Two weeks later you send a follow-up. They send back a voice memo in three parts and a screenshot of a Google Maps list that has 40 pins and no context. Your spouse tries to reconstruct it into something usable. You get about halfway through before you give up and open TripAdvisor, where you are now reading reviews from strangers who have nothing in common with you, whose kids are either grown or nonexistent, who rated a restaurant four stars but spent two sentences complaining about the noise -- which, for a family with young children, is actually your entire vibe.

This is the part that has always driven us crazy.

The information exists. Your friend lived it. They have strong opinions about which ryokan was actually worth it, which train pass you do not need, which temple the kids genuinely loved versus which one they trudged through while everyone quietly wished they were at the hotel pool. That knowledge is sitting right there in their head, or scattered across their camera roll, or buried in a group chat from the trip itself. And it is genuinely more useful to you than anything an algorithm is going to surface.

But there is no way to get at it without making it someone's homework assignment.

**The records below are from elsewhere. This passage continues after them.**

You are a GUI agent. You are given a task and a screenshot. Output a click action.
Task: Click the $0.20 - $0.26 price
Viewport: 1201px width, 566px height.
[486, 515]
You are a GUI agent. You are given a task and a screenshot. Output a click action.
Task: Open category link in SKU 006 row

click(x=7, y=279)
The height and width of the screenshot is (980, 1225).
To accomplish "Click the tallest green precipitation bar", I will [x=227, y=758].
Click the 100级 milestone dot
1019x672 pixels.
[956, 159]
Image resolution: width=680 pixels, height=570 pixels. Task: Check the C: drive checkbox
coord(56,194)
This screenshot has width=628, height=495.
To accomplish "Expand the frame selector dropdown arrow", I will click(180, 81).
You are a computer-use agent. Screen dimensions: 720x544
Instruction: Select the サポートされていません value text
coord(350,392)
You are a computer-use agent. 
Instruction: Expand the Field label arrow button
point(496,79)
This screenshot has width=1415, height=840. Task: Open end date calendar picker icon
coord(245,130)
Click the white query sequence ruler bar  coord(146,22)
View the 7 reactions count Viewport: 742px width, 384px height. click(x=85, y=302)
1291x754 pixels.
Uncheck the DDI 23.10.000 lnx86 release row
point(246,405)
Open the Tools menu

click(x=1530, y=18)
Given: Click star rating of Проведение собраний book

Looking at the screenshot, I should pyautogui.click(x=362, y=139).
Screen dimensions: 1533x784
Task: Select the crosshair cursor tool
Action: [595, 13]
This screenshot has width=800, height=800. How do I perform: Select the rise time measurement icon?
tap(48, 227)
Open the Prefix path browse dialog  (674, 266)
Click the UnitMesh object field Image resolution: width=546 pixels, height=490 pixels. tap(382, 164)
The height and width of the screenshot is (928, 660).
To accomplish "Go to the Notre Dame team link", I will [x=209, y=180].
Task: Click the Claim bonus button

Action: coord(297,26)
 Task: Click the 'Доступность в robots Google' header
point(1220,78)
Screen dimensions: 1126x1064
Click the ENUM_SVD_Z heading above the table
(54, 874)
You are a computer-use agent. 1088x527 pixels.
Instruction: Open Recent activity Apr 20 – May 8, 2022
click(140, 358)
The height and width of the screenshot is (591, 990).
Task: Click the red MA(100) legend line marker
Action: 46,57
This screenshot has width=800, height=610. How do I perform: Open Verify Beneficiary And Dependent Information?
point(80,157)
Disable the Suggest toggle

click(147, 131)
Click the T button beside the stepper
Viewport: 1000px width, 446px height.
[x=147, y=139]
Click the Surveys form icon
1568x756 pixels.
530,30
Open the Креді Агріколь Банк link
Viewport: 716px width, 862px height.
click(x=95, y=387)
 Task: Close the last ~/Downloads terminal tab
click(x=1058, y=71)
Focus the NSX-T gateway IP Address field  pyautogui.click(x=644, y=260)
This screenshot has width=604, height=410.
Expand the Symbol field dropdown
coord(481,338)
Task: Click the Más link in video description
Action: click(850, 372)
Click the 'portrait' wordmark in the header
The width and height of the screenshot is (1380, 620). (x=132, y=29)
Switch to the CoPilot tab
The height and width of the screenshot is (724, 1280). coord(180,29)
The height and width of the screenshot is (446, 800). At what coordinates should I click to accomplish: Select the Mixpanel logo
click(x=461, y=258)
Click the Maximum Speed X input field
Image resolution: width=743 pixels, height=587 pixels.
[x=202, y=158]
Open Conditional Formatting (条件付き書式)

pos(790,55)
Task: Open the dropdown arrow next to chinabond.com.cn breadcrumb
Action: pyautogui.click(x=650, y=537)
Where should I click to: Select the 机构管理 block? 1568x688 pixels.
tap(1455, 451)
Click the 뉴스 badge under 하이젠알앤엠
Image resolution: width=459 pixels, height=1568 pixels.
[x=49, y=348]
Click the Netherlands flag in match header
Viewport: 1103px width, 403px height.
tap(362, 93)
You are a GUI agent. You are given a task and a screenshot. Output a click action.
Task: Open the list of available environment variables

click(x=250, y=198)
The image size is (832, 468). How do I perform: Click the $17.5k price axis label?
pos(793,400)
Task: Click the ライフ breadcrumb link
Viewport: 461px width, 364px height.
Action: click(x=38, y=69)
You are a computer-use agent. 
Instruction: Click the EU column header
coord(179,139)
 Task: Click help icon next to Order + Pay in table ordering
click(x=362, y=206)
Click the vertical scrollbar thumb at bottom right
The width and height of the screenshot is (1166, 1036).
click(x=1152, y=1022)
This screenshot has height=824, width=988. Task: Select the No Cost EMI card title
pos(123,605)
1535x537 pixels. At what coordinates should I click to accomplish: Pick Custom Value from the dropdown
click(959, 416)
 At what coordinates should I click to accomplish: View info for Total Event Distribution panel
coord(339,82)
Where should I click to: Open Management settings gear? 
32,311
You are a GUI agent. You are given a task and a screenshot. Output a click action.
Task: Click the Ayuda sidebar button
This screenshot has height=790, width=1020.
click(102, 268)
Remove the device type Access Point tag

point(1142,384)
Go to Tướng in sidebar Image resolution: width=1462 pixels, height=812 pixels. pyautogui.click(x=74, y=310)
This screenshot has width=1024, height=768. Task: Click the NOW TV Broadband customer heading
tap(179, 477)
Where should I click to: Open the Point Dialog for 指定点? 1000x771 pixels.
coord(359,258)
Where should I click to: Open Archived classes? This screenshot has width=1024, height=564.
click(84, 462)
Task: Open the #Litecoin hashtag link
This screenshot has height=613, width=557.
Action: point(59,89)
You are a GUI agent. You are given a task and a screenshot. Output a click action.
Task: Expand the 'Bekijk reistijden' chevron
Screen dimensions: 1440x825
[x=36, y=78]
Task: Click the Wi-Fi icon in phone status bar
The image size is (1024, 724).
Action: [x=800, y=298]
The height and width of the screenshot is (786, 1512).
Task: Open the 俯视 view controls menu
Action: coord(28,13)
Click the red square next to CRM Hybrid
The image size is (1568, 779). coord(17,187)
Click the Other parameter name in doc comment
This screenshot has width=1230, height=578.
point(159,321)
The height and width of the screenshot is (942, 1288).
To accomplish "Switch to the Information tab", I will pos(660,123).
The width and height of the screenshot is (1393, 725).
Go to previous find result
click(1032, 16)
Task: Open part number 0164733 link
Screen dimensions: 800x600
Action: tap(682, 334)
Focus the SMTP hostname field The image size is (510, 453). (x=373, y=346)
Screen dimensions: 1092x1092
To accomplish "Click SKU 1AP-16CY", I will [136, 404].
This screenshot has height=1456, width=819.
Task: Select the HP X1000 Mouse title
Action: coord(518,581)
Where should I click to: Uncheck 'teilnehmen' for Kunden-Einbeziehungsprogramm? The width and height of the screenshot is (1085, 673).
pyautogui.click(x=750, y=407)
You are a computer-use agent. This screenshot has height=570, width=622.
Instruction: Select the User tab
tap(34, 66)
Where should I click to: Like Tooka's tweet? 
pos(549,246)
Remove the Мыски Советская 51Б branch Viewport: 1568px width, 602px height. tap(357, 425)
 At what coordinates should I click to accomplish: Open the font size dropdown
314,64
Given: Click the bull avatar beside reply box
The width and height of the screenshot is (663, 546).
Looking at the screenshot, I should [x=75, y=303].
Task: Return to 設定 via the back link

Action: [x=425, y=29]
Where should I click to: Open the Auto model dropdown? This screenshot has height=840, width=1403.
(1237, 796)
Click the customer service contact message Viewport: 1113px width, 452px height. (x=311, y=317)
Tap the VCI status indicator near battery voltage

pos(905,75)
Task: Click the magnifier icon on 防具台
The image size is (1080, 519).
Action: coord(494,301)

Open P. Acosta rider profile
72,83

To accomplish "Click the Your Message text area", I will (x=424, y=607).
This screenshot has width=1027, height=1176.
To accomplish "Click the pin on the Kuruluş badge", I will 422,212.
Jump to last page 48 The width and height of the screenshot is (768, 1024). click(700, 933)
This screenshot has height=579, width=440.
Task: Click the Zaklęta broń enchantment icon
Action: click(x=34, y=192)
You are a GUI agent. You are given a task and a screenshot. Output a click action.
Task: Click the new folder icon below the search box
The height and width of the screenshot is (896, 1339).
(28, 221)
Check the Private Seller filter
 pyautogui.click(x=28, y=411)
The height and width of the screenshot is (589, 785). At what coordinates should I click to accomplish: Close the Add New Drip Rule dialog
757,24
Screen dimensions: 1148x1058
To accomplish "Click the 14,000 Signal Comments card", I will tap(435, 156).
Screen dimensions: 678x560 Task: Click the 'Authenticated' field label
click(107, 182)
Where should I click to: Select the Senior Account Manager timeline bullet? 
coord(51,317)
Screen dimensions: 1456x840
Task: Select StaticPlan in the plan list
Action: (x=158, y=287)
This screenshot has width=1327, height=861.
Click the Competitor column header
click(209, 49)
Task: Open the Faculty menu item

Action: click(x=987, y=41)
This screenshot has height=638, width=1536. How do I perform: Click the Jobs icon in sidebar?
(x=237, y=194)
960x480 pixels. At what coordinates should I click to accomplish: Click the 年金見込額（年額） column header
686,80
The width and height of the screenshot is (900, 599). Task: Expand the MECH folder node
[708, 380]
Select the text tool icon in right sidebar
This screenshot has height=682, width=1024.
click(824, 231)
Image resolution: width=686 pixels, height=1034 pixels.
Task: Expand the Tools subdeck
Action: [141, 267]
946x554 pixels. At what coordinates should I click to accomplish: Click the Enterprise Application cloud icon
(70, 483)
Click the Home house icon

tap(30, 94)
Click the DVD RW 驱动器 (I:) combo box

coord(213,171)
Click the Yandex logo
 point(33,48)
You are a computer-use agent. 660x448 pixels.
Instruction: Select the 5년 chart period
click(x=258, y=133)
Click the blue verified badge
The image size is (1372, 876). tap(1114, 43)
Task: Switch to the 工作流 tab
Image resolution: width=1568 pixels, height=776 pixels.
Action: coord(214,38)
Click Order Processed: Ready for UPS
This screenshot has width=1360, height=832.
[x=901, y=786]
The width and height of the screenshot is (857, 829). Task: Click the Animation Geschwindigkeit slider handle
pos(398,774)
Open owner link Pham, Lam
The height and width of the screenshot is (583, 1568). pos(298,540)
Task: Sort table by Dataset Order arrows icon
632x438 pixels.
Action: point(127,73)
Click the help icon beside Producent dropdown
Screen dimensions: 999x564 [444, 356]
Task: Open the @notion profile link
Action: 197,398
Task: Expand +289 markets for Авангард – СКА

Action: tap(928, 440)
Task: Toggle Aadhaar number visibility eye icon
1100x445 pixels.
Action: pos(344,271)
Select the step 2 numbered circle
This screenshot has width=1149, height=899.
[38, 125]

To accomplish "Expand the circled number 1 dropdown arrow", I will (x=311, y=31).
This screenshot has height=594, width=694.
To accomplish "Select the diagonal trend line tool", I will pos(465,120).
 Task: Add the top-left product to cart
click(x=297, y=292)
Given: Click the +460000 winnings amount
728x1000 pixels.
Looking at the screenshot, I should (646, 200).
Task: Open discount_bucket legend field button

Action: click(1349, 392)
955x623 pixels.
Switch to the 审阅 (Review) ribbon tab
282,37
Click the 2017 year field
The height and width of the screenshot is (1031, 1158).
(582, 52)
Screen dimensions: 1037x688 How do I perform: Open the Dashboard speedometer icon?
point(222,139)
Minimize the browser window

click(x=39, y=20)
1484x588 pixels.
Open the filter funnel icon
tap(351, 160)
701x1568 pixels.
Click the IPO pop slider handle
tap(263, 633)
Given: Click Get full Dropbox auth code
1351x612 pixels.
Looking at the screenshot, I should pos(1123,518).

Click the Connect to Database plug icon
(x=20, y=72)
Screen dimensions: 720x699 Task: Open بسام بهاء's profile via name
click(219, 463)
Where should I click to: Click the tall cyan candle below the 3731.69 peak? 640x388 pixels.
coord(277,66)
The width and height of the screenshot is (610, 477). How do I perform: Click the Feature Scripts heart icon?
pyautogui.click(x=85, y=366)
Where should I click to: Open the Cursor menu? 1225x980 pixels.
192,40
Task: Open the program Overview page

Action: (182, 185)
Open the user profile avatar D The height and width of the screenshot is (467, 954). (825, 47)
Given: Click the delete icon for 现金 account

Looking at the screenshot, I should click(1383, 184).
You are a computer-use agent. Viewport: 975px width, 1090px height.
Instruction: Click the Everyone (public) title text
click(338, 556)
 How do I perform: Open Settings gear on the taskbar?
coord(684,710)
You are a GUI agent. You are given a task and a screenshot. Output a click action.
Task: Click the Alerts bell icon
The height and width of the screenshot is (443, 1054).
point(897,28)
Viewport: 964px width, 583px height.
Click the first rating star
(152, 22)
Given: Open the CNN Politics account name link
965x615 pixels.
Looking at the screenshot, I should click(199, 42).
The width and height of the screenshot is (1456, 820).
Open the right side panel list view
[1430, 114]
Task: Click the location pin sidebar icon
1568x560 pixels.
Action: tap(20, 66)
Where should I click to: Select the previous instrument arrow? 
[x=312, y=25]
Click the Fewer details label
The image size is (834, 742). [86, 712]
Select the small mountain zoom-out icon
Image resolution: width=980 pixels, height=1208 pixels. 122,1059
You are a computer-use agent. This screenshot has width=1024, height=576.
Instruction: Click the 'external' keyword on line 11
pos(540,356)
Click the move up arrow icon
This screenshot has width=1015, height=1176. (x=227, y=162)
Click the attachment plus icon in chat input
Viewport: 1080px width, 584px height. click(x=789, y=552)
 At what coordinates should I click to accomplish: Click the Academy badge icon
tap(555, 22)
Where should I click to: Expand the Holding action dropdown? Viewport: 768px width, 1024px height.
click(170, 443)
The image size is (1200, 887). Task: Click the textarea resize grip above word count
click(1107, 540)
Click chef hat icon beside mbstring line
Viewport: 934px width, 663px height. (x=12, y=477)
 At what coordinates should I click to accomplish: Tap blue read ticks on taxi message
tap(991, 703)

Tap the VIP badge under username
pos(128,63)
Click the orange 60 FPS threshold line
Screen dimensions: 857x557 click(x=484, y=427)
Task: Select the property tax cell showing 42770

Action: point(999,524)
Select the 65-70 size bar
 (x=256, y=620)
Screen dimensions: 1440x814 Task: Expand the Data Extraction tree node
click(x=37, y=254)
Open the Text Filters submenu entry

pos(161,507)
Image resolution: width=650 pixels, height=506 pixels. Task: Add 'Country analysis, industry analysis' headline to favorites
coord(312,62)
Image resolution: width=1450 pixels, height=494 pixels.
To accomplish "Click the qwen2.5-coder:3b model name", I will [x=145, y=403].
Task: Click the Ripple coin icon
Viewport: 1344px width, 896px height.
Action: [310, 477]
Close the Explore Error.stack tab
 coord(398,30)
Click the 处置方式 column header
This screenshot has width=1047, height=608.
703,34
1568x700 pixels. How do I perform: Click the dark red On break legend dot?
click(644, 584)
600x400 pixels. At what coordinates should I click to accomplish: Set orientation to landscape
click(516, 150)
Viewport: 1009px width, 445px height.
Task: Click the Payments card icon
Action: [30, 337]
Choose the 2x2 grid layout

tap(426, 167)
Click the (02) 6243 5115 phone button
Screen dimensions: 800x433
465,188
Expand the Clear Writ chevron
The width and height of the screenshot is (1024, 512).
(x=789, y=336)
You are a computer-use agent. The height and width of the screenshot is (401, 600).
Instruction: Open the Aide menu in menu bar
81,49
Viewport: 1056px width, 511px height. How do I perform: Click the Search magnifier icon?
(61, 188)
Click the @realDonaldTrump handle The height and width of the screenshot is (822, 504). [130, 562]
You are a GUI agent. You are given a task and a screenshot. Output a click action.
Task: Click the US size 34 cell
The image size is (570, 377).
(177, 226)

That is what Flokk's itinerary sharing is built around. When a family plans a trip in Flokk, the whole thing is already structured. The days, the places, the order, the context. And when they are ready to share it, they can make that itinerary public with one tap. Not a dump of 40 unsorted pins. Not a voice memo. The actual trip, organized the way they lived it, available to anyone who wants to steal it.

And steal is the right word. We are not being precious about it. The whole point is that someone who just got back from a week in Hokkaido with a seven and a ten year old has done the research, made the calls, learned what they wished they had known before they left. That is a document worth having. You should absolutely take it, drop it into your own trip, adjust what does not fit, and go.

We call it the itinerary. Travel Instagram calls it an aesthetic. TripAdvisor calls it a review. None of those things are the same as a family you trust saying here is exactly what we did, here is where we ate, here is the one thing we almost skipped that ended up being the highlight of the trip.

That is what lives in Flokk now. Real itineraries, from real families, for the rest of us who are planning the same kinds of trips and just need someone to go first.

Your friend meant to send it to you. Now they already did.